Sunday, November 20, 2016

Ae Dil Hai Mushkil

The first time he had seen the painter, a mild tremor had run down his body. Something about him, his eyes maybe, had that seismic quality. But that was before he heard him speak. He realized that the eyes were merely complicit in the crimes his words perpetrated - each one polished to perfection, never a second too early or too late, opening his mind up to possibilities and to the possibility, of something emerging from all this.
His own was a profession of creativity, he was into the business of bending music to will. But never before had art as intrigued him, as when he stood in the painter’s gallery, trying to piece together the jigsaw that was his personality, each part hidden in a separate painting.
The painter himself had been there; not alone, with a glamorous wife in tow. They said she was a poet, and his muse.
Their eyes had met yet again, they even exchanged a few mundane words. And somehow, somehow, he discerned the painter’s loneliness, that no ordinary muse, no matter how beautiful, could dispel.
They played a game of cat and mouse for an appropriate amount of time, each trying their best to not make the first move, yet always be within touching distance of it. And then finally it happened, a memory of which he had felt upon seeing the painter for the first time; call it memory or omen, time can run in either direction.
Finally, it happened, a coming together of his music and the painter’s art, of his rhythmic fingertips and the painter’s aesthete touch. He felt as if the entire world stood still, as audience.
Except, of course, that it hadn't stood still as much as it had carried on, business as usual.

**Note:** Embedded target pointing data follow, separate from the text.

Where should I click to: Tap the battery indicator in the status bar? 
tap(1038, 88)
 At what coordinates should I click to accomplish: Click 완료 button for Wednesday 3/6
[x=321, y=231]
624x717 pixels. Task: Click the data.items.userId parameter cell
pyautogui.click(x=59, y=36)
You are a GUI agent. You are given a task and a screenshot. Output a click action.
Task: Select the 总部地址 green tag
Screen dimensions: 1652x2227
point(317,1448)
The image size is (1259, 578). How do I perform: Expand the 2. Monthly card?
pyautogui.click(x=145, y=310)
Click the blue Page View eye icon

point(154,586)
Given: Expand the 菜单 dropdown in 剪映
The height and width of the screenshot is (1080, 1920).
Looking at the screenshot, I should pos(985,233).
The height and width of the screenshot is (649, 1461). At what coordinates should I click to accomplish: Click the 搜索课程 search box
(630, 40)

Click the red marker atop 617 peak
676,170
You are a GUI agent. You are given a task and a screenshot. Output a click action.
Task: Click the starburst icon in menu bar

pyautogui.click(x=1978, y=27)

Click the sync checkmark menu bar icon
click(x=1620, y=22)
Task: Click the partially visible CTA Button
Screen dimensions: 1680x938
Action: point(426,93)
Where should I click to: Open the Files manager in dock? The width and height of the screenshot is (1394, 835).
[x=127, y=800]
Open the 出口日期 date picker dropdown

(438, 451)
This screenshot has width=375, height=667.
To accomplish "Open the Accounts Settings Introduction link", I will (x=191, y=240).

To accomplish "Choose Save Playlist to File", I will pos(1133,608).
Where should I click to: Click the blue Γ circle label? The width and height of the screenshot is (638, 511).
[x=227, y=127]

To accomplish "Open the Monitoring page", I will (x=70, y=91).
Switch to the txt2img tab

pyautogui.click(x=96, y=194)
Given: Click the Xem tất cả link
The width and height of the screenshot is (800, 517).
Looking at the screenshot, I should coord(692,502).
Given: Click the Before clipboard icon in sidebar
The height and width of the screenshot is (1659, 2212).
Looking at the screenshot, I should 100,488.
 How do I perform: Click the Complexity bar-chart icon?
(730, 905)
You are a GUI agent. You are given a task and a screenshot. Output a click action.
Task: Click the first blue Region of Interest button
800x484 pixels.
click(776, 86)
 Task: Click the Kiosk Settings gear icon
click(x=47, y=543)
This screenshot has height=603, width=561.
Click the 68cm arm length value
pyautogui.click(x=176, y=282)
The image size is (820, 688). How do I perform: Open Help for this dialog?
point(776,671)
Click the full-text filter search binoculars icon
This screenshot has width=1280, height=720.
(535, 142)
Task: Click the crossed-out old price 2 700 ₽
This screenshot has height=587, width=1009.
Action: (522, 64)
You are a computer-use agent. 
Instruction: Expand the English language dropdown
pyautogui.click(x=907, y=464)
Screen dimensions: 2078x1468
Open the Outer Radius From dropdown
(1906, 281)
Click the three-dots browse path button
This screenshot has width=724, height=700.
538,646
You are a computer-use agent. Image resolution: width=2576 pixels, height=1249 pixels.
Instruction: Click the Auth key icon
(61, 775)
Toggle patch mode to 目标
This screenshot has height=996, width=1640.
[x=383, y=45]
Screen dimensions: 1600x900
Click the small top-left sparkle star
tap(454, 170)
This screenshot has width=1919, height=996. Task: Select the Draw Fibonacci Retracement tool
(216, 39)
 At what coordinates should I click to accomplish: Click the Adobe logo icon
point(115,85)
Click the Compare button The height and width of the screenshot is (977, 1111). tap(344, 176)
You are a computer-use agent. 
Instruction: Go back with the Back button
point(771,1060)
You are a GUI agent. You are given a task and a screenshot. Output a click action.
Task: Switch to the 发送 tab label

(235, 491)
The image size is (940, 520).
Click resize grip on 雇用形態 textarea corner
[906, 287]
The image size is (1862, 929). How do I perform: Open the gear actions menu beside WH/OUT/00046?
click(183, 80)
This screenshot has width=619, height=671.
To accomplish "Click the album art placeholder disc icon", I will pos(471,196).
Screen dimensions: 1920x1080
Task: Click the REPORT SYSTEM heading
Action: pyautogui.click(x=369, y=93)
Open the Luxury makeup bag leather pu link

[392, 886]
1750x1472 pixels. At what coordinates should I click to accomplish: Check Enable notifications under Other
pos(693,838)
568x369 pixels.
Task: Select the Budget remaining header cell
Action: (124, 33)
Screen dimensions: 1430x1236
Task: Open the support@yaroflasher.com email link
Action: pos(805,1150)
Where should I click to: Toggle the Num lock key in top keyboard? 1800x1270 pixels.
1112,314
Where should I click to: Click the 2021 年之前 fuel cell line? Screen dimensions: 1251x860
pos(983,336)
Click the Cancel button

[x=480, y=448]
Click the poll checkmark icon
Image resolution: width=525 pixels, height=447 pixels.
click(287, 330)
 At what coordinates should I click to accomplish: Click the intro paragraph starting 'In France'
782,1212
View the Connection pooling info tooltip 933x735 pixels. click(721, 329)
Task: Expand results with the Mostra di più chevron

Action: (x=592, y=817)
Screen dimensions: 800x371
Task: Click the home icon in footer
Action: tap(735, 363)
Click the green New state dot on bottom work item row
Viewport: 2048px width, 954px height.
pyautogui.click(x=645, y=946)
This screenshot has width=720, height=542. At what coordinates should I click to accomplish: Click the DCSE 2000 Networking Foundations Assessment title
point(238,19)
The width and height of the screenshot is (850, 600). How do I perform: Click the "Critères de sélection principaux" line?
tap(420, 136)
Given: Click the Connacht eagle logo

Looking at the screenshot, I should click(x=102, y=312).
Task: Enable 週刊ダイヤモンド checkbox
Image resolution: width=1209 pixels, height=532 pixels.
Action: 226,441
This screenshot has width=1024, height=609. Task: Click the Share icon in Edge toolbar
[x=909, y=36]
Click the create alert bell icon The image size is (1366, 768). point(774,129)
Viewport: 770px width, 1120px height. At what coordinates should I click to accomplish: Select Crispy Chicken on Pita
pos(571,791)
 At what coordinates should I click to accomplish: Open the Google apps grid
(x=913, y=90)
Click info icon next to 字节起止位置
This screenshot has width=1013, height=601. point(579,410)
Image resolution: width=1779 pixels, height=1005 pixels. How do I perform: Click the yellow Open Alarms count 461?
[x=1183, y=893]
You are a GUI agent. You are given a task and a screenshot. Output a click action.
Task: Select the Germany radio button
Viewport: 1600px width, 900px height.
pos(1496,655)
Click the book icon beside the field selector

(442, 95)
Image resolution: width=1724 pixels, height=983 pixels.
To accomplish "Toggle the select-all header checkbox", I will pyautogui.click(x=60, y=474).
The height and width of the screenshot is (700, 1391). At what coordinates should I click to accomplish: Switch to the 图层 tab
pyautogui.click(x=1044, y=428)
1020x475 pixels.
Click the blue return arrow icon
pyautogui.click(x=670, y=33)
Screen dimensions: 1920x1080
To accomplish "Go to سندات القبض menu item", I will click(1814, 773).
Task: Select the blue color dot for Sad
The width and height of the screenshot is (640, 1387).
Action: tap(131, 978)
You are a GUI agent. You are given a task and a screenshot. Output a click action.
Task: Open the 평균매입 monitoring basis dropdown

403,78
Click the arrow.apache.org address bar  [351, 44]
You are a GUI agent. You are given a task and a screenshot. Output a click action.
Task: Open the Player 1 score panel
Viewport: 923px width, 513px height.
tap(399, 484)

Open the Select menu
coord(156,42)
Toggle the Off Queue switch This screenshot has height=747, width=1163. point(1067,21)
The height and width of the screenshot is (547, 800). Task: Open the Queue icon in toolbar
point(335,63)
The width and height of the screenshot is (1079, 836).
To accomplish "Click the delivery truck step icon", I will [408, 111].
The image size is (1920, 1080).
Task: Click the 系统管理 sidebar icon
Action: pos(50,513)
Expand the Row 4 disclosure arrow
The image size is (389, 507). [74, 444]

As he rubbed sleep out of his satiated eyes the next morning, he noticed a few missed calls. They were from his girl-friend. The two of them were college sweethearts, their love made sweeter by the fact that each had rebelled to be with the other, she against her entire family, and he against his own instinct.
But missed calls were of no consequence that day. This weekend was to be theirs, his and the painter's, no interruption big enough. They spent large parts of it talking to each other about this and that. From dreams to delusions, from poetry to playlists, they discussed it all, walking arm in arm, knowing they were away from all prying eyes.
He’d spoken to the painter about his girl-friend, and her hold on him. She was in love with him with an intensity that was all hers, he could never begin to reciprocate and they both knew that, to varying degrees. So far, he had stayed, drifting with the flow, but at the end of that idyllic weekend, as he alighted from the painter’s mustang and turned around to walk the few blocks to his home, he made his mind up to leave.
Things took a strange turn after that. She had not believed him, not that he wanted to leave, and especially not that it was for another man. So much so, that he’d had to fabricate another woman into existence, the one, the other, for whom he was purportedly leaving her.
Her, the woman who’d stuck with him through thick and thin, through his playing in seedy bars, and even on the streets; who’d left her plush existence behind just so that she could leave a trail of ash-filled whisky glasses in second grade motel rooms, accompanying him and his washed out talent, once so vibrant, like his love.
He realized that this was her narrative, her little story of betrayal, that gave her the strength to move on, fanning the flames of a love, that was all hers. He was a man of few words, unlike his painter, but in one of his more lucid moments, he’d spoken about the power of one-sided love, about its purity, its unadulterated longing, undivided by each individual’s interpretation, unbesmirched by expectations – lofty or mundane. He had felt a tiny swell of pride as the painter had watched him, solemn, struck by the loveliness of his words, haltingly spoken though they were.
***
Many years later, he came home one day, to find a letter from her, his one-time girl-friend, now wife, saying that she was leaving him, was, in fact, gone. It was a letter of love, of tender remonstrances, and deep deep pain. It ended with a thought, a shadow of another he himself had had long ago, on the power of unrequited love; the thought had undoubtedly made the rounds of much better company than his own in the intervening years, in being articulated much better, rather like an Urdu couplet than the broken introspection of a man of no importance such as himself, a mere DJ, DJ Ali.